→ ENTRIES SUPPLIED:
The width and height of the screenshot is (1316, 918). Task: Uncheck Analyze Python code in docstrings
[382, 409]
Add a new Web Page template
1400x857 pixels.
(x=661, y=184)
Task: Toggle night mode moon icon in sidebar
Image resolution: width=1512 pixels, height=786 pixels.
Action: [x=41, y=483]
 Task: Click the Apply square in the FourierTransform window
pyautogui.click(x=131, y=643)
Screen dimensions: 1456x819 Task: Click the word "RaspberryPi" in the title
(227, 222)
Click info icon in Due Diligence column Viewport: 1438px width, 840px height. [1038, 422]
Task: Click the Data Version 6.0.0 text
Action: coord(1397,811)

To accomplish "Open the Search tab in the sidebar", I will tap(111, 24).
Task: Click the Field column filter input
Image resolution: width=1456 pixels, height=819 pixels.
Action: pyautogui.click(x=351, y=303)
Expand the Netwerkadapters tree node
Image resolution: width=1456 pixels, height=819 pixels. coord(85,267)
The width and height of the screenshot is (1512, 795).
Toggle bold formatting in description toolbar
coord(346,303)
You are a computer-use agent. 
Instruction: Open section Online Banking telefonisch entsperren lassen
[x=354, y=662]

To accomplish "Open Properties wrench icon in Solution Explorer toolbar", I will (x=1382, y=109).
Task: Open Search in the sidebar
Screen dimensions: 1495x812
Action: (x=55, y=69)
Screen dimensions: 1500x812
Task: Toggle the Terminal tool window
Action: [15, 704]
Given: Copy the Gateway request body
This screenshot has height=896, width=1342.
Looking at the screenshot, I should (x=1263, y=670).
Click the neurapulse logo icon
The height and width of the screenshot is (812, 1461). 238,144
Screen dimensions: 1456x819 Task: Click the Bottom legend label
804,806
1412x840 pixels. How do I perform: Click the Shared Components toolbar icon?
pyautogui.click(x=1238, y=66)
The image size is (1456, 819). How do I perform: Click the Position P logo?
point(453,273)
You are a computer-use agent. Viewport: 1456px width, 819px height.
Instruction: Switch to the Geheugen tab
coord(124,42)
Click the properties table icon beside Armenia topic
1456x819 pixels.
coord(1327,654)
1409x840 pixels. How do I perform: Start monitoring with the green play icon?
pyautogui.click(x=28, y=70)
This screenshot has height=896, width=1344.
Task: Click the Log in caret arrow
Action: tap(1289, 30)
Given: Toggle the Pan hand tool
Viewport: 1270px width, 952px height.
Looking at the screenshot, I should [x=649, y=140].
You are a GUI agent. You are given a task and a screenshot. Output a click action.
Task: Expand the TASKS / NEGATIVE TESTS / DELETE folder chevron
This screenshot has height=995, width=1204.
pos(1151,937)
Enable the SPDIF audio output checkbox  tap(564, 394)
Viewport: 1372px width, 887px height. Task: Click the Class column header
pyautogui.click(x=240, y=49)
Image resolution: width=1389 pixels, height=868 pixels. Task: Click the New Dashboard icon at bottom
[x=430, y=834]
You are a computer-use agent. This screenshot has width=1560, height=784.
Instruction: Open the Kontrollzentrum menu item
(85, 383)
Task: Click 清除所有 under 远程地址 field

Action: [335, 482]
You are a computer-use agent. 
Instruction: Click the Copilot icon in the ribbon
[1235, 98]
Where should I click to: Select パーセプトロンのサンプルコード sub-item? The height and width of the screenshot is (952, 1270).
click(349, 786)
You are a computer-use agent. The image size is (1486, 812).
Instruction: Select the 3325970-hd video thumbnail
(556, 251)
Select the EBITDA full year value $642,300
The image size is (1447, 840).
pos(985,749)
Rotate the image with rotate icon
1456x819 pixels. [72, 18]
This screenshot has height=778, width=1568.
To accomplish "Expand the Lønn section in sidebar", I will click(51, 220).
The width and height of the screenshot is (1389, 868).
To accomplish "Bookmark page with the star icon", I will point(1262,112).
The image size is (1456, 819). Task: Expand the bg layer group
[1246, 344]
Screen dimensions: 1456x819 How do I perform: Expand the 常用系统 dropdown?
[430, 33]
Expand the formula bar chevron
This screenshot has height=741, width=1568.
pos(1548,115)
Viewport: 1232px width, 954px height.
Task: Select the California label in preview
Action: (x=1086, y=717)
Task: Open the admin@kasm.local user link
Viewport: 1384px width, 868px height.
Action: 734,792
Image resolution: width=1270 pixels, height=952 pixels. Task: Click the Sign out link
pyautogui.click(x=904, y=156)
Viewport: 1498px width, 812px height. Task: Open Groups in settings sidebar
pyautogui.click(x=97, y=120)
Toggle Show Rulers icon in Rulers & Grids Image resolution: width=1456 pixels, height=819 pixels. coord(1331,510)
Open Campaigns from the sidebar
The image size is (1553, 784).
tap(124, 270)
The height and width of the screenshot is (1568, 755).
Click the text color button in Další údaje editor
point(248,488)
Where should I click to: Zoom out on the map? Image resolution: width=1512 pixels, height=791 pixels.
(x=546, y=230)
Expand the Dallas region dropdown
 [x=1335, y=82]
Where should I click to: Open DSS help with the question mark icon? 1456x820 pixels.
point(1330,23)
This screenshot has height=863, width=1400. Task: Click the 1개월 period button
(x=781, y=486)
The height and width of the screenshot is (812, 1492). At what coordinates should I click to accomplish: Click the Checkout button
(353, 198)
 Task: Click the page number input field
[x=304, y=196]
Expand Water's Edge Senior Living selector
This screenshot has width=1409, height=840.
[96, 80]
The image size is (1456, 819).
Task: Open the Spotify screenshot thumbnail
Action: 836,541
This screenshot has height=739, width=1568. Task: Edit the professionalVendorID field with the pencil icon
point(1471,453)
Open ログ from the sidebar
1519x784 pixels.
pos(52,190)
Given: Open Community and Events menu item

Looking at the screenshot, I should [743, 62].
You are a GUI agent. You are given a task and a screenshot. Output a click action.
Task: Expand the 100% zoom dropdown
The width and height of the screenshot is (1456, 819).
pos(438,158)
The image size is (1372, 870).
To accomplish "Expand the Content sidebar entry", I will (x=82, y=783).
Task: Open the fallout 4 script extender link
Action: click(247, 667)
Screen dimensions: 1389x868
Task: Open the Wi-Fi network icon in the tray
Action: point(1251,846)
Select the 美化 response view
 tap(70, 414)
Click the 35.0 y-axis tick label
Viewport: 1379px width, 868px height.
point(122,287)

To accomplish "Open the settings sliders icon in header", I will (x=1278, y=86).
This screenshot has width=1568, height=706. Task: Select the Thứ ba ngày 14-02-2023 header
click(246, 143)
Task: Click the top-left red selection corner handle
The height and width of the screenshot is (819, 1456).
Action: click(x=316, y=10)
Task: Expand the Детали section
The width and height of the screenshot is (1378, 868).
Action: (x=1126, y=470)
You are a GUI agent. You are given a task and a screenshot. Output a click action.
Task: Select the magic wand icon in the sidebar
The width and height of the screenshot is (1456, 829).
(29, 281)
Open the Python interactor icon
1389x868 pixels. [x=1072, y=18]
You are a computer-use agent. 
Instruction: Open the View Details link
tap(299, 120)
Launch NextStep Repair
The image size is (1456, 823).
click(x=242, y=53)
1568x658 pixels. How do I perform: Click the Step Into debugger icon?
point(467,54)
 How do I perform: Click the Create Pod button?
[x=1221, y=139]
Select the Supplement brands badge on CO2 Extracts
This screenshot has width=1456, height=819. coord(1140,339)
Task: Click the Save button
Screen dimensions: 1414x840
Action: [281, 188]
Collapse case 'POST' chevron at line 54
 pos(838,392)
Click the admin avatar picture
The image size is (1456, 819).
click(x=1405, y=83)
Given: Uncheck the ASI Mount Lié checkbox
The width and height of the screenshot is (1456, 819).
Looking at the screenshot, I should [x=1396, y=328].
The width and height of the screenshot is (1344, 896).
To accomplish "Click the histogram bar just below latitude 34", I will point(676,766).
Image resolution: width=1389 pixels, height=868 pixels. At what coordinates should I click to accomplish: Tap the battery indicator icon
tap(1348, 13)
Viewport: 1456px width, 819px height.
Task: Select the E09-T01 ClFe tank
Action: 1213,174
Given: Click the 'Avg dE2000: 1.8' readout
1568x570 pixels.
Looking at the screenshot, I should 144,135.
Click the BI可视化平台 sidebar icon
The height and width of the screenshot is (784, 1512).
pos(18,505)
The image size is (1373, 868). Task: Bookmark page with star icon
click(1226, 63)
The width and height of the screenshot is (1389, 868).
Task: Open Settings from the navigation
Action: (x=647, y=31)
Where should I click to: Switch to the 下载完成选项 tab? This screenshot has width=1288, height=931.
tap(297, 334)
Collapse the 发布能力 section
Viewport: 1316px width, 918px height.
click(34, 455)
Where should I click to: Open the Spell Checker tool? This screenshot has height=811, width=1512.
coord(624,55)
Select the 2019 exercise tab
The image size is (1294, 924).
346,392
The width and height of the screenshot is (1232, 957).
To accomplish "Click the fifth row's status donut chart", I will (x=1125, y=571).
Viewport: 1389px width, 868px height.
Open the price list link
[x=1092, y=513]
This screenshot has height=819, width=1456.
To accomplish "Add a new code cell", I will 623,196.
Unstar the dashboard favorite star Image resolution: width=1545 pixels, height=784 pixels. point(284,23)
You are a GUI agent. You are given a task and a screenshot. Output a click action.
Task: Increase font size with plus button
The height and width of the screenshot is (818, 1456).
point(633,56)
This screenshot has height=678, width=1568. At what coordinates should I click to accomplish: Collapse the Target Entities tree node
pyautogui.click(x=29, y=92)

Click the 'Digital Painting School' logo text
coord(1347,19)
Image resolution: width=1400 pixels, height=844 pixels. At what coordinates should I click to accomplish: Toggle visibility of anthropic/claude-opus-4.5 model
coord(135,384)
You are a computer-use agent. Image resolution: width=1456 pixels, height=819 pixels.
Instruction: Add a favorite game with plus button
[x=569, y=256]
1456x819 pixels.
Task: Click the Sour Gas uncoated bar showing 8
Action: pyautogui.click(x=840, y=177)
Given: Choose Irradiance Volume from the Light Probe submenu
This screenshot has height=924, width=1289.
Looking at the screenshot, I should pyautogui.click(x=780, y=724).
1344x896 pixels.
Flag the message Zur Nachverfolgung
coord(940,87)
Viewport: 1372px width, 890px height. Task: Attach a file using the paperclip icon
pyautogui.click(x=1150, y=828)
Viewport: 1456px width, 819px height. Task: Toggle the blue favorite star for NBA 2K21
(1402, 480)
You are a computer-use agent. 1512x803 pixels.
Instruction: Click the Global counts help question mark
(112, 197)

→ PROBLEM DETAILS:
Copy, exactly and only, the lines above that begin with the one containing "Select the Supplement" and finish with the one containing "Given: Uncheck the ASI Mount Lié checkbox".

→ PROBLEM SOLUTION:
Select the Supplement brands badge on CO2 Extracts
This screenshot has width=1456, height=819. coord(1140,339)
Task: Click the Save button
Screen dimensions: 1414x840
Action: [281, 188]
Collapse case 'POST' chevron at line 54
 pos(838,392)
Click the admin avatar picture
The image size is (1456, 819).
click(x=1405, y=83)
Given: Uncheck the ASI Mount Lié checkbox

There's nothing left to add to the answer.